= Within Her Arms =

2009 orchestral composition by Anna Clyne

Within Her Arms is a composition for string orchestra by the British-born composer Anna Clyne. The work was commissioned by the conductor Esa-Pekka Salonen and the Los Angeles Philharmonic. It was first performed April 7, 2009 at the Walt Disney Concert Hall in Los Angeles by the Los Angeles Philharmonic under Salonen. The piece was composed in memory of Clyne's mother, who died in 2008.

==Composition==
Within Her Arms is scored for a string orchestra consisting of 15 players. The work has a duration 14 minutes and is composed in one continuous movement. Concerning the dedication of the piece to her late mother, Clyne simply wrote, "Within Her Arms is music for my mother, with all my love."

==Reception==
Alex Ross of The New Yorker called the work "a fragile elegy for fifteen strings; intertwining voices of lament bring to mind English Renaissance masterpieces of Thomas Tallis and John Dowland, although the music occasionally breaks down into spells of static grief, with violins issuing broken cries over shuddering double-bass drones." Mark Swed of the Los Angeles Times similarly lauded that it "had the feel of wholesome traditional British string music enlivened by a new spirit."

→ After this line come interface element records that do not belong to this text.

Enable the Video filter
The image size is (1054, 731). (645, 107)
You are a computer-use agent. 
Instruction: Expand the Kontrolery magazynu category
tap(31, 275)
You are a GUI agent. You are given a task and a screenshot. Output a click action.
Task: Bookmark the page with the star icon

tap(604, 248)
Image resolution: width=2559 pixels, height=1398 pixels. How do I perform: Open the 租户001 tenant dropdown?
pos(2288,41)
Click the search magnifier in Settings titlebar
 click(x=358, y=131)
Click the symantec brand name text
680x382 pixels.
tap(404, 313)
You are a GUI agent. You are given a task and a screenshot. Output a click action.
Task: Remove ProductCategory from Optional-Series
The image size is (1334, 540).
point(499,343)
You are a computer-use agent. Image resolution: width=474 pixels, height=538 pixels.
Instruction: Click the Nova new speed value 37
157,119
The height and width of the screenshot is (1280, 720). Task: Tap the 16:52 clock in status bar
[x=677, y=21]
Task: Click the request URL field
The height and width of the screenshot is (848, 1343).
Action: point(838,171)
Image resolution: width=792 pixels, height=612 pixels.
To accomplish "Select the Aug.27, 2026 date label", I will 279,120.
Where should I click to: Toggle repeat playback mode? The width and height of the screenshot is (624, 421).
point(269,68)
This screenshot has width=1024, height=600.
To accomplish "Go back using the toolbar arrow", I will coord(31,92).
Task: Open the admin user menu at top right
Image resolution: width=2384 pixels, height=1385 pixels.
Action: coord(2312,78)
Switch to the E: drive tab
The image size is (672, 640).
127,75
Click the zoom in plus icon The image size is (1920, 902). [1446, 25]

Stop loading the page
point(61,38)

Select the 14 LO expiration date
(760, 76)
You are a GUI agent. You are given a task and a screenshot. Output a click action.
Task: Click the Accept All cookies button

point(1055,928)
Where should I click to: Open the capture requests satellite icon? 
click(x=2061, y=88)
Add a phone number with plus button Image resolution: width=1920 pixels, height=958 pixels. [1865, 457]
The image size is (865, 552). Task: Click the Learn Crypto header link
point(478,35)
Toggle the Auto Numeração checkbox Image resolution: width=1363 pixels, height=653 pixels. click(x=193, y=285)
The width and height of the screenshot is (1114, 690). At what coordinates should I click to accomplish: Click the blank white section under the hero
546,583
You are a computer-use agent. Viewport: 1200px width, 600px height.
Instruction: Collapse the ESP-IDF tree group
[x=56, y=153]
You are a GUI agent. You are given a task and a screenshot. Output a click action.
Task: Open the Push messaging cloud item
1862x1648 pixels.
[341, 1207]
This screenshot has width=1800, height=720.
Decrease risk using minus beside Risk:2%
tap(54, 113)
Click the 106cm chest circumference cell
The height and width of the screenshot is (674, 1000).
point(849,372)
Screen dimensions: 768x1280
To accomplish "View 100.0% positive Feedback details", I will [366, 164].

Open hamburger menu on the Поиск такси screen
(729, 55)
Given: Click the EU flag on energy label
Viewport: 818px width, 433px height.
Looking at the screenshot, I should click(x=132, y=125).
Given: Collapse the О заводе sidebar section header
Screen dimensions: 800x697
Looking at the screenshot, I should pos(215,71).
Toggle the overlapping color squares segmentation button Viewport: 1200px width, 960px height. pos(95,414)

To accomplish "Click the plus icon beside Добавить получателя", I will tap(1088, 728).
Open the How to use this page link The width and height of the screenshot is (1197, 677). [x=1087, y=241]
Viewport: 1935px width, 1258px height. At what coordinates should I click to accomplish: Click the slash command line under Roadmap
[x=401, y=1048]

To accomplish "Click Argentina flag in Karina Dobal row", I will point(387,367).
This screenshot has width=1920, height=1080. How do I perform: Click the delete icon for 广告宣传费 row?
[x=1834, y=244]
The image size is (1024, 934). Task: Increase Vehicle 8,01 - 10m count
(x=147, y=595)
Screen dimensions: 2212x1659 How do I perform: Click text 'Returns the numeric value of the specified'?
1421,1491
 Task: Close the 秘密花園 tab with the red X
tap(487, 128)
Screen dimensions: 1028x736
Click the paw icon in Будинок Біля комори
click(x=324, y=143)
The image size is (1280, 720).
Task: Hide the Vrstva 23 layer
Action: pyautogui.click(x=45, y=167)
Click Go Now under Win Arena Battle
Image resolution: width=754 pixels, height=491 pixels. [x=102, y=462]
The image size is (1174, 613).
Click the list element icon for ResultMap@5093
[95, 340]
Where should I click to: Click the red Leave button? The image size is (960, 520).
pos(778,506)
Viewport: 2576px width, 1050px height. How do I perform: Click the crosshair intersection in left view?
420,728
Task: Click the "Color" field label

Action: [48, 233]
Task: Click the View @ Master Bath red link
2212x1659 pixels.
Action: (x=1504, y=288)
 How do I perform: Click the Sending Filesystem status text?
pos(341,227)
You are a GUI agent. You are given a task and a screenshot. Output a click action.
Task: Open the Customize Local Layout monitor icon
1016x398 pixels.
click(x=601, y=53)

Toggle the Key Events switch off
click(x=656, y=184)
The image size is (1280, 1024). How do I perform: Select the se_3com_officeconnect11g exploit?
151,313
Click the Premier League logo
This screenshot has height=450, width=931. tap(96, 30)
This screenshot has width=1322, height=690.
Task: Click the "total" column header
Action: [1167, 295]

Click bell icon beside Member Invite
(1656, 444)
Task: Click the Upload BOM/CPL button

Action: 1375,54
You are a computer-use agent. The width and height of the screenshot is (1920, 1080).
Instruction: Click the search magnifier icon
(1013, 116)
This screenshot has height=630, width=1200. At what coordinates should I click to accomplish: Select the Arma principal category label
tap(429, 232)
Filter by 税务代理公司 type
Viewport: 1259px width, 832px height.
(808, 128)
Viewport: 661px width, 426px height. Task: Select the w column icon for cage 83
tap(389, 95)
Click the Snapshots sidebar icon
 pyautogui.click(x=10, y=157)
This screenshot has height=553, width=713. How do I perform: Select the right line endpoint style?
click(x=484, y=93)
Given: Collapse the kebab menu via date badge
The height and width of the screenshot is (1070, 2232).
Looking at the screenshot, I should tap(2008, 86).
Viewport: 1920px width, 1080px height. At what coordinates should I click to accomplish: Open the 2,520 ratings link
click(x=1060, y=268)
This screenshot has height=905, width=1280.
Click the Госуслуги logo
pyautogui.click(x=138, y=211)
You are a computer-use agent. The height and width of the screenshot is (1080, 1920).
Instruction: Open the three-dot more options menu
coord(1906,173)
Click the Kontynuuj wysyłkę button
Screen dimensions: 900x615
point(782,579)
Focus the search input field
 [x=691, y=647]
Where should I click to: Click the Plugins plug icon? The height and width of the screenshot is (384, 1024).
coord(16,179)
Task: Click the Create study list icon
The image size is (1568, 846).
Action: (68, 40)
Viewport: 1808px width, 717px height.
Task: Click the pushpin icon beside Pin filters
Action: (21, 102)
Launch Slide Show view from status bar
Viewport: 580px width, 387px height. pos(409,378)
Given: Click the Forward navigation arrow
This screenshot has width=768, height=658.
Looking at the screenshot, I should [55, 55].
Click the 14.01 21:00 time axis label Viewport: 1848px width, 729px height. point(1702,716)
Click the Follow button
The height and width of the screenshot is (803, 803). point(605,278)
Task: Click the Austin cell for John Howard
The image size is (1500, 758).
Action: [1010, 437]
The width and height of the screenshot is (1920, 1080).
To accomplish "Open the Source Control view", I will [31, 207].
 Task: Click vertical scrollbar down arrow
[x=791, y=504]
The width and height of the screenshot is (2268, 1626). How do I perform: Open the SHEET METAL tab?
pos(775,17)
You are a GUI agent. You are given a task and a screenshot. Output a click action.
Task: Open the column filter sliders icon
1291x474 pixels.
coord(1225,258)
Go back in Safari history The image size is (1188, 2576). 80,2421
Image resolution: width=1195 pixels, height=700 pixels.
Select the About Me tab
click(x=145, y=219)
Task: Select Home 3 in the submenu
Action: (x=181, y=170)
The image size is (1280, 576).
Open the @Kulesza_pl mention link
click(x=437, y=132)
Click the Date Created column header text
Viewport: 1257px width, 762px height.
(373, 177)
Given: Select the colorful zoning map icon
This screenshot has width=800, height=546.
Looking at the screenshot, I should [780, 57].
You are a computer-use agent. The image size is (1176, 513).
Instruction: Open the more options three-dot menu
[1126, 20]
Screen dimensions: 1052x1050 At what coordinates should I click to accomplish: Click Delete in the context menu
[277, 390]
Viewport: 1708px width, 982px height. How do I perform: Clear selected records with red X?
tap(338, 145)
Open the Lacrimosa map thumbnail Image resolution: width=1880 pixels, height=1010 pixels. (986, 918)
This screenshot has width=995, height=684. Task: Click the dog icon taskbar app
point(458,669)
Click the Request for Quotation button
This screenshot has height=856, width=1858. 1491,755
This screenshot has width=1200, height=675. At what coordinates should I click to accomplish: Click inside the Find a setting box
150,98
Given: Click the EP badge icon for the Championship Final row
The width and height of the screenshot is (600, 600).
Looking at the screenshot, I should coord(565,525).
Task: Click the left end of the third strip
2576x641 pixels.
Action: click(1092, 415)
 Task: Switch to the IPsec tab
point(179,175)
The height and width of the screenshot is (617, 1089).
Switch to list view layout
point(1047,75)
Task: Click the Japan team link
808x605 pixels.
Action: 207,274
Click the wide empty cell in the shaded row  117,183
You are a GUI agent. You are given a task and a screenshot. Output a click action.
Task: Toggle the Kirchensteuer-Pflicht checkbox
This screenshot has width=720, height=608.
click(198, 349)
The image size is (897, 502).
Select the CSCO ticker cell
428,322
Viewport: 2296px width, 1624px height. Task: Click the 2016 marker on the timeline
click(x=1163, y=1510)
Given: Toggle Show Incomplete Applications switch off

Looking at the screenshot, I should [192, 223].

Lawrence A. Johnson of the Chicago Classical Review particularly praised the piece, writing:
Within Her Arms is a powerful work, a somber, deeply felt meditation on loss. Crafted with real mastery for strings, Clyne's work never descends to the sentimental or lachrymose, the music working its way through desolation and painful stabbing violin accents to a sense of hard-won solace and peace.

He added, "This is one of the English composer's most personal and finest efforts to date, and one could easily see this powerful elegy entering the regular string repertoire."